Great point about simulation potential! Seoul's model reminds me of Singapore's early traffic AI experiments, which cut congestion by 15% in real deployments. Of course, edge cases like monsoon season floods or spontaneous K-pop parades will keep even the best models humble—Godzilla might be easier to simulate than Tuesday morning gridlock.
Why not just use Google Street View with some simple interpolation? Seems like you're building a massive neural network to solve a problem that's already handled by stitching existing photos together with minimal compute overhead.
Another flashy demo that completely misses the point. We're so obsessed with generating synthetic replicas of reality that we've forgotten how to engage with actual reality itself. This is the logical endpoint of a culture that would rather interact with simulated Seoul than learn Korean, visit the city, or understand urban planning.
What's telling is the breathless excitement about "arbitrary camera trajectories" and "text-prompted scenario control" - as if navigation and imagination are technical problems to be solved rather than fundamental human capacities to be developed. The researchers probably spent more time staring at street view images than walking actual streets.

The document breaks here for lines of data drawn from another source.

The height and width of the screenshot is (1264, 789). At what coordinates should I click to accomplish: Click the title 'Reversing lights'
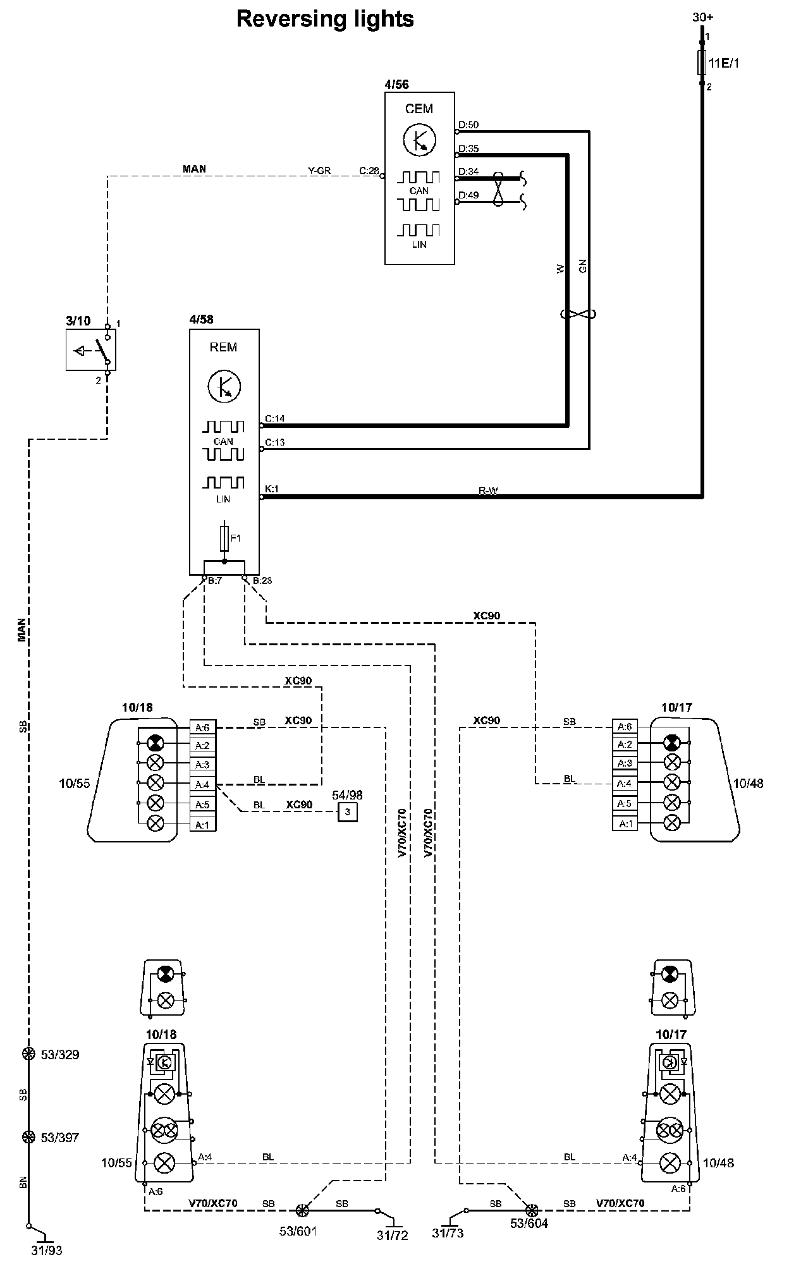325,19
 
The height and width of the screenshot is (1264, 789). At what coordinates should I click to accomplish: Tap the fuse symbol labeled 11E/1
702,63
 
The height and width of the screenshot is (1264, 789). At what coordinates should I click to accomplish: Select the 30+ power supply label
702,17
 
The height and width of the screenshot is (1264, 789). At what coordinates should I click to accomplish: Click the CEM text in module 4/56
419,109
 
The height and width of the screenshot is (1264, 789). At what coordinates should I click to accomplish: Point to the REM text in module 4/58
223,347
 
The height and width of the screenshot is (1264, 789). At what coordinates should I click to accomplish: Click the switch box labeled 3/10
90,349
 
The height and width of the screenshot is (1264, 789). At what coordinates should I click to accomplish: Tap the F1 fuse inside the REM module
224,538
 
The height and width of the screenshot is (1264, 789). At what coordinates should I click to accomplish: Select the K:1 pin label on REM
272,489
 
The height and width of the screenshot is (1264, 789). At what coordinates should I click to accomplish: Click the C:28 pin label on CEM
369,171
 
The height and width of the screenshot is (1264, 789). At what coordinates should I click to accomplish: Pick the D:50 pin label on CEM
468,125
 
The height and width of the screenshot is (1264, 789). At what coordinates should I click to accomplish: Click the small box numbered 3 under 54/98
347,811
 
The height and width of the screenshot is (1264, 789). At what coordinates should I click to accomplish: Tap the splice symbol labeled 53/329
28,1054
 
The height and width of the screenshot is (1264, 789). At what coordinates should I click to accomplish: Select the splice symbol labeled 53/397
28,1138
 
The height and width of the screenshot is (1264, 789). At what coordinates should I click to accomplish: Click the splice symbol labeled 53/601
302,1210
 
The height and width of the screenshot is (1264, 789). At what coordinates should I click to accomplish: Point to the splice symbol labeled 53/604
532,1210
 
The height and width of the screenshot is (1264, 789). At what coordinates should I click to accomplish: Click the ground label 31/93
47,1250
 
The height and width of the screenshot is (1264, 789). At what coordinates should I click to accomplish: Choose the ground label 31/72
393,1234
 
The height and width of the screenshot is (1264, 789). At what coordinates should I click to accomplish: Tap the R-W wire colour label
488,491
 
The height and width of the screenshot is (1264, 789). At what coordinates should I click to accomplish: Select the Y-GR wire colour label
319,171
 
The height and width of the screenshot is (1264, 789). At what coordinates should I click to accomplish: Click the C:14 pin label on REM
275,418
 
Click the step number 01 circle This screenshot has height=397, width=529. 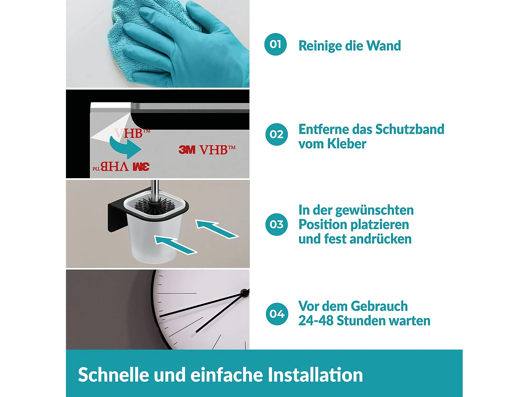pos(275,44)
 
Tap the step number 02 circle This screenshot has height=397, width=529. pos(276,134)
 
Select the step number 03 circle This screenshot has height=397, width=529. pos(276,224)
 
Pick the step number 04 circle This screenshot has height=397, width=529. pos(277,314)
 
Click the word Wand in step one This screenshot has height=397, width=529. pos(383,46)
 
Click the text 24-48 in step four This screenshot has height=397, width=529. pos(316,321)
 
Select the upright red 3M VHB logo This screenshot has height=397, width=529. pos(207,150)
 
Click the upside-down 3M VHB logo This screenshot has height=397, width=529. pos(121,166)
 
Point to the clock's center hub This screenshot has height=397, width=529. pos(244,292)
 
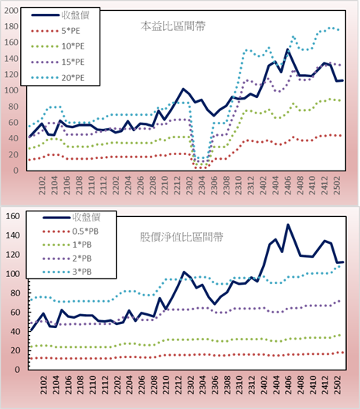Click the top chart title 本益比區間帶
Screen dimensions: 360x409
(x=173, y=26)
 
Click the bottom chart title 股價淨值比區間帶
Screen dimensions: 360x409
(x=182, y=237)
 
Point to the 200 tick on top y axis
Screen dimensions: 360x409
(x=12, y=11)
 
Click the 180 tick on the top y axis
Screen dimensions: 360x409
(x=12, y=26)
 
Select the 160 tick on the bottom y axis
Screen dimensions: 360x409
(x=13, y=216)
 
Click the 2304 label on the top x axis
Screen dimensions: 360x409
(x=202, y=185)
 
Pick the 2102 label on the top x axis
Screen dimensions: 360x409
(x=42, y=185)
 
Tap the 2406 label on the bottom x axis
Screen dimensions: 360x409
(x=288, y=385)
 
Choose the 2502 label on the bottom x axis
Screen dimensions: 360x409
(x=338, y=385)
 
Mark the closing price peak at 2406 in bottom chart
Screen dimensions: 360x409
(x=288, y=225)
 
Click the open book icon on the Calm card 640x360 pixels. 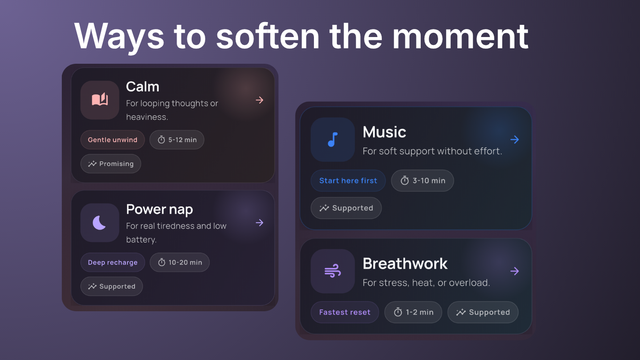pos(100,100)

We're training an entire generation to expect reality to be as malleable and instant as their prompts, while the real Seoul - with its history, complexity, and human inhabitants - becomes just training data for our digital fantasies.
If you're using RAG to retrieve street-view images, you're basically admitting the model can't actually learn spatial relationships and has to cheat with a lookup table. Would've been more impressive if the network encoded true geometric priors instead of leaning on retrieval as a crutch for long-horizon coherence.

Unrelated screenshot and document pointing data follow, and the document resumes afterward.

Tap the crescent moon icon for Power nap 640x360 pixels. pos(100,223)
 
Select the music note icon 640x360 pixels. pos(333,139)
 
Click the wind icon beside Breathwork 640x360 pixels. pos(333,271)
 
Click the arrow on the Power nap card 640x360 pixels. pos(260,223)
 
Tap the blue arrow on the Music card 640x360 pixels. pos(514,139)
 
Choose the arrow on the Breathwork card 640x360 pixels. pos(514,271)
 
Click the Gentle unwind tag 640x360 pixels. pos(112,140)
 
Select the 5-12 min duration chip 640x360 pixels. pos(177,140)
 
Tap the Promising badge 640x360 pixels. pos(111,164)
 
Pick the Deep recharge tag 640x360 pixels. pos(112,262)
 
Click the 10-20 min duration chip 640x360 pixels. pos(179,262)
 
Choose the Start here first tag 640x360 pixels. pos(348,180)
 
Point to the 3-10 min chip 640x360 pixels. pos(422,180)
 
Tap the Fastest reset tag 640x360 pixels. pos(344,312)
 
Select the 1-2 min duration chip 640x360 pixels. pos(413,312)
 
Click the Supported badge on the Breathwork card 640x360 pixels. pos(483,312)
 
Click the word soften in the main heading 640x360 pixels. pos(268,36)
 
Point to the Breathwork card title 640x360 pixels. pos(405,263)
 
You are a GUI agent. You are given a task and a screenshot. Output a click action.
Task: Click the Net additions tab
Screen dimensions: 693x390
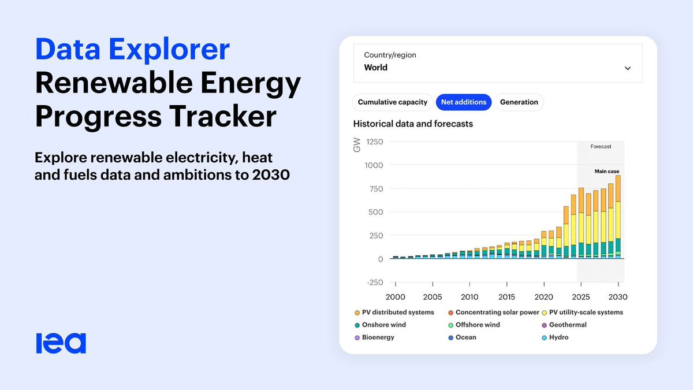click(463, 102)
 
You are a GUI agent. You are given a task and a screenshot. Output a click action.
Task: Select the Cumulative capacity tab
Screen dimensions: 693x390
click(392, 102)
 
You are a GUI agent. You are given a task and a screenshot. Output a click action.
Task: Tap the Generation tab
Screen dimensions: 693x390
click(519, 102)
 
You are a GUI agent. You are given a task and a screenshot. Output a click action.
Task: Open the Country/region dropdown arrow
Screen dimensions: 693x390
click(627, 68)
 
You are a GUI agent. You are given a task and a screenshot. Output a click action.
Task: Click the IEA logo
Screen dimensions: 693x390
click(61, 343)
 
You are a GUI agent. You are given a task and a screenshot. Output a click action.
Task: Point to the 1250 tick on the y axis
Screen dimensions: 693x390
click(374, 142)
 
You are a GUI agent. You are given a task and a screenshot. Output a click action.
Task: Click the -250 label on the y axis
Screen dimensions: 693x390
click(375, 283)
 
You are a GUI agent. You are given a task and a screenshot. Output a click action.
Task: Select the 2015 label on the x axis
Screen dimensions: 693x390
click(506, 297)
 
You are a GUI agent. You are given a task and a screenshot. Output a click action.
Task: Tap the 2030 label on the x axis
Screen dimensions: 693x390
click(618, 297)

This is a really interesting take on grounding world models in actual geographic data rather than synthetic or abstract environments. The key insight seems to be using retrieval-augmented generation on a massive database of Seoul street-view images, which lets the model produce videos that follow real streets and maintain visual consistency over multi-kilometer routes. Instead of hallucinating a plausible-looking city from scratch, it's essentially interpolating between actual reference frames based on GPS coordinates and camera controls.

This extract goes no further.